### Directions for this task
The entries that follow include a run beginning at the line with "Task: Toggle Importa i saldi dell'anno 2014" and ending at the line with "Switch to the Adapter 4 tab"; restate that run word for word and leave the rest out.

━━━━━ Data records ━━━━━

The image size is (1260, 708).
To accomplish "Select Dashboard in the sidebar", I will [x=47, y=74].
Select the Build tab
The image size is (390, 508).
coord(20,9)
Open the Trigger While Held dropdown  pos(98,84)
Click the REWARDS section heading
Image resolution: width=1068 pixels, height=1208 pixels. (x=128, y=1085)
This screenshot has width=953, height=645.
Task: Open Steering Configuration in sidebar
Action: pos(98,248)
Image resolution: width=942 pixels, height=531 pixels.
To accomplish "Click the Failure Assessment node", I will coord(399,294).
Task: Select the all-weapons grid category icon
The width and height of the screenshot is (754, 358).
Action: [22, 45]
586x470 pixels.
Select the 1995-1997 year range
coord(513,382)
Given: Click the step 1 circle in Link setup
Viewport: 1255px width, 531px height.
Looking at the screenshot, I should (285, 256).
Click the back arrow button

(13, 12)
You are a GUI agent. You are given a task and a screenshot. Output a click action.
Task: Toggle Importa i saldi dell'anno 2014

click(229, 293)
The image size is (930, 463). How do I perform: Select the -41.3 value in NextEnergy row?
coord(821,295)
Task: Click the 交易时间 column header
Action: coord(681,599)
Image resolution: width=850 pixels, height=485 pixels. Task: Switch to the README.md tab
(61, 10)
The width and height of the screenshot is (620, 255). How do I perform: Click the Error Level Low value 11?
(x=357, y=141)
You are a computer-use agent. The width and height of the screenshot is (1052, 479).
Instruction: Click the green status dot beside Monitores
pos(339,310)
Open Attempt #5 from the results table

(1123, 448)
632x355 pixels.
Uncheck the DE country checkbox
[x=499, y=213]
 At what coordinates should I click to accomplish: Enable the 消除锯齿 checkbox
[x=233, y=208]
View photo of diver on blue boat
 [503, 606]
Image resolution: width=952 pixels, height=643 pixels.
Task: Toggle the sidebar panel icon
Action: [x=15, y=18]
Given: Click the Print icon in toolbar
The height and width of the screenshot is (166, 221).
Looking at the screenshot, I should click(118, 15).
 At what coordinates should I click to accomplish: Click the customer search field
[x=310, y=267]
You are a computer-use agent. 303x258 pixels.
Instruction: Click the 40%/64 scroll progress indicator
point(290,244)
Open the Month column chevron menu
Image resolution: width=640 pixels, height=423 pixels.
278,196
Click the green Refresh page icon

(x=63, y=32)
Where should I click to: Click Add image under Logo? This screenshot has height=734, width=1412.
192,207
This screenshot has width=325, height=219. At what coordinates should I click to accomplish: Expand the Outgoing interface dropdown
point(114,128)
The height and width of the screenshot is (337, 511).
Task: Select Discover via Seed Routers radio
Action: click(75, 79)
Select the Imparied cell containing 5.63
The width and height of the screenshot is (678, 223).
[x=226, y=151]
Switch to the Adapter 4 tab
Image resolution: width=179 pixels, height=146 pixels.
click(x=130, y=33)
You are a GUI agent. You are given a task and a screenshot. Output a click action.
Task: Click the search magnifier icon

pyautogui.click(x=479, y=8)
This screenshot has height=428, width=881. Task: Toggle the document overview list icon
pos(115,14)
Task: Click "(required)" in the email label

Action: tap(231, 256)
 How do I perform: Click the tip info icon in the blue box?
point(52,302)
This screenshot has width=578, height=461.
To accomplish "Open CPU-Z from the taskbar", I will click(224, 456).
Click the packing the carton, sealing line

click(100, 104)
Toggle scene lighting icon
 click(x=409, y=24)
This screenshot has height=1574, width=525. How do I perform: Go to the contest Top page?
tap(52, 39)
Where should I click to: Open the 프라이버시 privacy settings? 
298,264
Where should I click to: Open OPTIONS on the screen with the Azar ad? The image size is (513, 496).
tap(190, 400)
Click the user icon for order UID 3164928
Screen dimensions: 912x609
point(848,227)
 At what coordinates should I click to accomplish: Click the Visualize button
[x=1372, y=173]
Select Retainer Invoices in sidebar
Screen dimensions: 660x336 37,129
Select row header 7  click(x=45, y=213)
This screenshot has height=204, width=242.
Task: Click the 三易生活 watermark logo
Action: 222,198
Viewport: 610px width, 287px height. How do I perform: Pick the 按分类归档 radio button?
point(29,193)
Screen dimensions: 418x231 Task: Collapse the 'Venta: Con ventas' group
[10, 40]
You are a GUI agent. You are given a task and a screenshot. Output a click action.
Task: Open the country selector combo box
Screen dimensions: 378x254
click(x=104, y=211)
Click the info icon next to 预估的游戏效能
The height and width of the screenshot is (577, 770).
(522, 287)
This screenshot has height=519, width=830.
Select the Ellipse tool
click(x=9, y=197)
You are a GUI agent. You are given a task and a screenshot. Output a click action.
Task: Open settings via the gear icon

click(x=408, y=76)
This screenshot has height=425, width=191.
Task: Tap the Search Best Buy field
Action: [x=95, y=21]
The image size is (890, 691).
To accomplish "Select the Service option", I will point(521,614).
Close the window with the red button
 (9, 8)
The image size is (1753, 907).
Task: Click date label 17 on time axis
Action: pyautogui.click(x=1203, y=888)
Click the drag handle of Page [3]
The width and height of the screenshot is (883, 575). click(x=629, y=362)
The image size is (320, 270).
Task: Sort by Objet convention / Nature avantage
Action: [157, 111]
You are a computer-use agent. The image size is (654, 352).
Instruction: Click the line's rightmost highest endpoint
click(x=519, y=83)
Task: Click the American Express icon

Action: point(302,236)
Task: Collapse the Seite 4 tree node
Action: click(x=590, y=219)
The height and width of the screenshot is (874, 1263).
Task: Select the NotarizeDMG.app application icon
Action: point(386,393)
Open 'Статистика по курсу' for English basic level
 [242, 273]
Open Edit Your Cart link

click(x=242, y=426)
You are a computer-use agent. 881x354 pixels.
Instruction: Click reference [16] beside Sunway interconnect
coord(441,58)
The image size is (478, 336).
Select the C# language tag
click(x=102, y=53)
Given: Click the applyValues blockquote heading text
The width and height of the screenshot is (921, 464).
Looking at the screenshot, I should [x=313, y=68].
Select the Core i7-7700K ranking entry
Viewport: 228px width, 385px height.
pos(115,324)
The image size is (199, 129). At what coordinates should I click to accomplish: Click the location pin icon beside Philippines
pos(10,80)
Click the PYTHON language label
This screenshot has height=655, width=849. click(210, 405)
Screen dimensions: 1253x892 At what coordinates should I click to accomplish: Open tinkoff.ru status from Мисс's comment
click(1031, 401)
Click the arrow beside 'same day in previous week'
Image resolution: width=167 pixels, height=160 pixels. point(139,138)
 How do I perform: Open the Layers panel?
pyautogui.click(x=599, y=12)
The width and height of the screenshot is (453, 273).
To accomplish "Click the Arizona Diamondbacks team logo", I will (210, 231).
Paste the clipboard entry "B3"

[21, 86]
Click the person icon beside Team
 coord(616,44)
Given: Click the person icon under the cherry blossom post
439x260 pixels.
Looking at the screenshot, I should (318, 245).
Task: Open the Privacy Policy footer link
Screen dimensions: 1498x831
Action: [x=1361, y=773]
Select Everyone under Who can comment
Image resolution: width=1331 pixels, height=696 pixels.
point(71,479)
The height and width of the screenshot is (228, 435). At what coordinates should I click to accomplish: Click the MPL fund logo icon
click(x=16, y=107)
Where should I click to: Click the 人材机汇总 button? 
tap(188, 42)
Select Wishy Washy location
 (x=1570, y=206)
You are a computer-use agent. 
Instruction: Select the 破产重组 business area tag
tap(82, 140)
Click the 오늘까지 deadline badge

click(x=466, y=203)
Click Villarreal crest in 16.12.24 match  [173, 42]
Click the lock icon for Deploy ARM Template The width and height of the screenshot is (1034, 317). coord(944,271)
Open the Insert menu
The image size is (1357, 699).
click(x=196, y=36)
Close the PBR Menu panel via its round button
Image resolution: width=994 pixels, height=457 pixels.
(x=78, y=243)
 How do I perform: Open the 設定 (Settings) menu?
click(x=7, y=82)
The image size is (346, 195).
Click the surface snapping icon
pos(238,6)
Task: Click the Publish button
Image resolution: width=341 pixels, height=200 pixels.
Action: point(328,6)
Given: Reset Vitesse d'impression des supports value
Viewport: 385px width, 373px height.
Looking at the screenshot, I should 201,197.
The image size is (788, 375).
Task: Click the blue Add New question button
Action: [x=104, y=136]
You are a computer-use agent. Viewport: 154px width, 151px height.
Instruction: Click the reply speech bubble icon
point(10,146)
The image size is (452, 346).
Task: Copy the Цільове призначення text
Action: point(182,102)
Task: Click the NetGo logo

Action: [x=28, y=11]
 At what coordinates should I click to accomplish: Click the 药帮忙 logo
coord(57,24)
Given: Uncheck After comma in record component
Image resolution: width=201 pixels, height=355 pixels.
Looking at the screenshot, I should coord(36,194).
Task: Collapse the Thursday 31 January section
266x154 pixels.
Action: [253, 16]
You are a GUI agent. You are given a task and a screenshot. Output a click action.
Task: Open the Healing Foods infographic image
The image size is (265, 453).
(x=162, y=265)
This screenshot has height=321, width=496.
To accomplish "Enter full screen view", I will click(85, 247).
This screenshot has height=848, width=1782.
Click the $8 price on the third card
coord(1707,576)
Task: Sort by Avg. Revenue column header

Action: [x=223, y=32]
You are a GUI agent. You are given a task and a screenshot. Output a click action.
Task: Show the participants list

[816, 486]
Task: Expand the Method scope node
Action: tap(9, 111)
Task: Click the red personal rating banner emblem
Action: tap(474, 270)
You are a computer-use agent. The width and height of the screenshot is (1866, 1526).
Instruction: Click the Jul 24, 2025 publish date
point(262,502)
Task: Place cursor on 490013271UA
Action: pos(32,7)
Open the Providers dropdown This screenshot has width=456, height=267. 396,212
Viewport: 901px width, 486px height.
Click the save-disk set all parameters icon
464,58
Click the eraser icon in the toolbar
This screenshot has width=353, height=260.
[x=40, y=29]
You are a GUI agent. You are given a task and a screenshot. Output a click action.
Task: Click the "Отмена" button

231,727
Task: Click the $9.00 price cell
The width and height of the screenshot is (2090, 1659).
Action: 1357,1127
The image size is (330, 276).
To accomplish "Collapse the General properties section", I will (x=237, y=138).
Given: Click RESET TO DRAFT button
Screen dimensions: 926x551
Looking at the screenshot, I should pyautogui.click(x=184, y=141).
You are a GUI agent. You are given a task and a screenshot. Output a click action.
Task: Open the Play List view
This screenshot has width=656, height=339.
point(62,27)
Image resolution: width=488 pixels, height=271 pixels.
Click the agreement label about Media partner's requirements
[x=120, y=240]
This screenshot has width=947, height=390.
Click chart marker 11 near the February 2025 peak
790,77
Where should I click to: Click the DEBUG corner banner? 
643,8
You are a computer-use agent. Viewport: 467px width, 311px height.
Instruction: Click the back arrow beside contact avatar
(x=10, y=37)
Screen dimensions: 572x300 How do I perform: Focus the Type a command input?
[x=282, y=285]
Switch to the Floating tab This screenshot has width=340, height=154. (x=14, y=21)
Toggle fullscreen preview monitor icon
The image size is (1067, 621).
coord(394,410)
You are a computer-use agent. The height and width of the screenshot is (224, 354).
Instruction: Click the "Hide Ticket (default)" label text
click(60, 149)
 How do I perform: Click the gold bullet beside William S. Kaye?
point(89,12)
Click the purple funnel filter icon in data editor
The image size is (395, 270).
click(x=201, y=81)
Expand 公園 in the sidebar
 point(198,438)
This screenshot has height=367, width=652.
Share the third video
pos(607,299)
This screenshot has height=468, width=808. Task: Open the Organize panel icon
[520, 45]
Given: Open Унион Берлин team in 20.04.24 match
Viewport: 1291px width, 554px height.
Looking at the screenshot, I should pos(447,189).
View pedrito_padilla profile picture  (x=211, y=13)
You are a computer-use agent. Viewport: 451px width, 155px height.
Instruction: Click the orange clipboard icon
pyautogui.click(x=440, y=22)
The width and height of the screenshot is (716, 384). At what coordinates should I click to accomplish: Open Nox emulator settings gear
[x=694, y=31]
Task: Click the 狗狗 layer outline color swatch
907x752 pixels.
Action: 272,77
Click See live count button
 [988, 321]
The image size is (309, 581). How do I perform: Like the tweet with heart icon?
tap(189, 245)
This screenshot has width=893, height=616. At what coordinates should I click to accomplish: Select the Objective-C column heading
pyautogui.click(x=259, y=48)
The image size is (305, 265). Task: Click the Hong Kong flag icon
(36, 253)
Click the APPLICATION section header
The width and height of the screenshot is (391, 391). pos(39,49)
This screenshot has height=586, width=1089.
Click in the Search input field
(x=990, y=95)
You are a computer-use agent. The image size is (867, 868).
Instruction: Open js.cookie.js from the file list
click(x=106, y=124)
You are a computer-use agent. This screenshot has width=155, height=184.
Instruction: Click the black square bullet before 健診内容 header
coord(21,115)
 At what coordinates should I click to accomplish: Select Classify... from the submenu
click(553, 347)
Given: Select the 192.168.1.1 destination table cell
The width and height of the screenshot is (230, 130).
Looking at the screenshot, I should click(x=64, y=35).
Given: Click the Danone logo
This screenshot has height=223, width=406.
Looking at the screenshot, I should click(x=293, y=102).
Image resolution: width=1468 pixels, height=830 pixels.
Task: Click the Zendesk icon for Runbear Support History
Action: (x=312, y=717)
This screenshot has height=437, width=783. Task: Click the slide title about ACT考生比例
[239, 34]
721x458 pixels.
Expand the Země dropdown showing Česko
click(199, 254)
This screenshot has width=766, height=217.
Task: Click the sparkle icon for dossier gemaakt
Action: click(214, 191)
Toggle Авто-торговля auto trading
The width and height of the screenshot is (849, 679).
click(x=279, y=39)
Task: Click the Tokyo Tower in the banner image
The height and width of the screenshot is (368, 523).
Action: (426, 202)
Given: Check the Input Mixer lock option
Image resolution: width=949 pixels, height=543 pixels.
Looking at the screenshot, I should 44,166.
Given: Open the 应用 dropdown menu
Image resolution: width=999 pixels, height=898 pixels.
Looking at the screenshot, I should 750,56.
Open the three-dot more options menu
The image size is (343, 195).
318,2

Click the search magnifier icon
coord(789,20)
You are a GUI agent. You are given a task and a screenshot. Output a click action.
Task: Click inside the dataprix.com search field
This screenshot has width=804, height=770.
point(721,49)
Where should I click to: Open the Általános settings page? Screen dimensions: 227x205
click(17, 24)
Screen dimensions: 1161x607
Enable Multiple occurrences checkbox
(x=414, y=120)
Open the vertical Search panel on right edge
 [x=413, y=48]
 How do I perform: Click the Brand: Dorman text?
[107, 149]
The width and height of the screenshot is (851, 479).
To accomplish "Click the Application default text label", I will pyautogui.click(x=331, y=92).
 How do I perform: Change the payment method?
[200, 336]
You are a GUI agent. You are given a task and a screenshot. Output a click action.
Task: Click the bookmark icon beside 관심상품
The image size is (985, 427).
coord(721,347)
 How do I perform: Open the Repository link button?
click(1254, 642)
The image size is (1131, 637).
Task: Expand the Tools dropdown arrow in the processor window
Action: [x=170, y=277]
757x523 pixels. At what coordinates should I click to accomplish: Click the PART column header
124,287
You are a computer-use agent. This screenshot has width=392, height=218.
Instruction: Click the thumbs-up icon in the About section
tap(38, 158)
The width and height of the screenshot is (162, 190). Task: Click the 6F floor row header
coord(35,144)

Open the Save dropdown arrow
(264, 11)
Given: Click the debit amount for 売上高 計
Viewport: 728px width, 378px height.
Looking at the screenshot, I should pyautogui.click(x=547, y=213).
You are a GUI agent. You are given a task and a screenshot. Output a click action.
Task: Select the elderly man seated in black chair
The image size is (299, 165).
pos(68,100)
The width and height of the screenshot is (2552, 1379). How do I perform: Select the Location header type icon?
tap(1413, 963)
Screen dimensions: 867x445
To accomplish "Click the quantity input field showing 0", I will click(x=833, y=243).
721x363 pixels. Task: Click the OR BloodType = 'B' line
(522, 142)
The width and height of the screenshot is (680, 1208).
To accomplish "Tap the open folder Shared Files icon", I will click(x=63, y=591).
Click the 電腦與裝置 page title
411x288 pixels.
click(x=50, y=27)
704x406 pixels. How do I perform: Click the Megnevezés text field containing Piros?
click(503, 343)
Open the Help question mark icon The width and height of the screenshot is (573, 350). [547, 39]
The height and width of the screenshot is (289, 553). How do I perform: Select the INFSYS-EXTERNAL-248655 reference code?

━━━━━

### Task output
Task: Toggle Importa i saldi dell'anno 2014

click(229, 293)
The image size is (930, 463). How do I perform: Select the -41.3 value in NextEnergy row?
coord(821,295)
Task: Click the 交易时间 column header
Action: coord(681,599)
Image resolution: width=850 pixels, height=485 pixels. Task: Switch to the README.md tab
(61, 10)
The width and height of the screenshot is (620, 255). How do I perform: Click the Error Level Low value 11?
(x=357, y=141)
You are a computer-use agent. The width and height of the screenshot is (1052, 479).
Instruction: Click the green status dot beside Monitores
pos(339,310)
Open Attempt #5 from the results table

(1123, 448)
632x355 pixels.
Uncheck the DE country checkbox
[x=499, y=213]
 At what coordinates should I click to accomplish: Enable the 消除锯齿 checkbox
[x=233, y=208]
View photo of diver on blue boat
 [503, 606]
Image resolution: width=952 pixels, height=643 pixels.
Task: Toggle the sidebar panel icon
Action: [x=15, y=18]
Given: Click the Print icon in toolbar
The height and width of the screenshot is (166, 221).
Looking at the screenshot, I should click(118, 15).
 At what coordinates should I click to accomplish: Click the customer search field
[x=310, y=267]
You are a computer-use agent. 303x258 pixels.
Instruction: Click the 40%/64 scroll progress indicator
point(290,244)
Open the Month column chevron menu
Image resolution: width=640 pixels, height=423 pixels.
278,196
Click the green Refresh page icon

(x=63, y=32)
Where should I click to: Click Add image under Logo? This screenshot has height=734, width=1412.
192,207
This screenshot has width=325, height=219. At what coordinates should I click to accomplish: Expand the Outgoing interface dropdown
point(114,128)
The height and width of the screenshot is (337, 511).
Task: Select Discover via Seed Routers radio
Action: click(75, 79)
Select the Imparied cell containing 5.63
The width and height of the screenshot is (678, 223).
[x=226, y=151]
Switch to the Adapter 4 tab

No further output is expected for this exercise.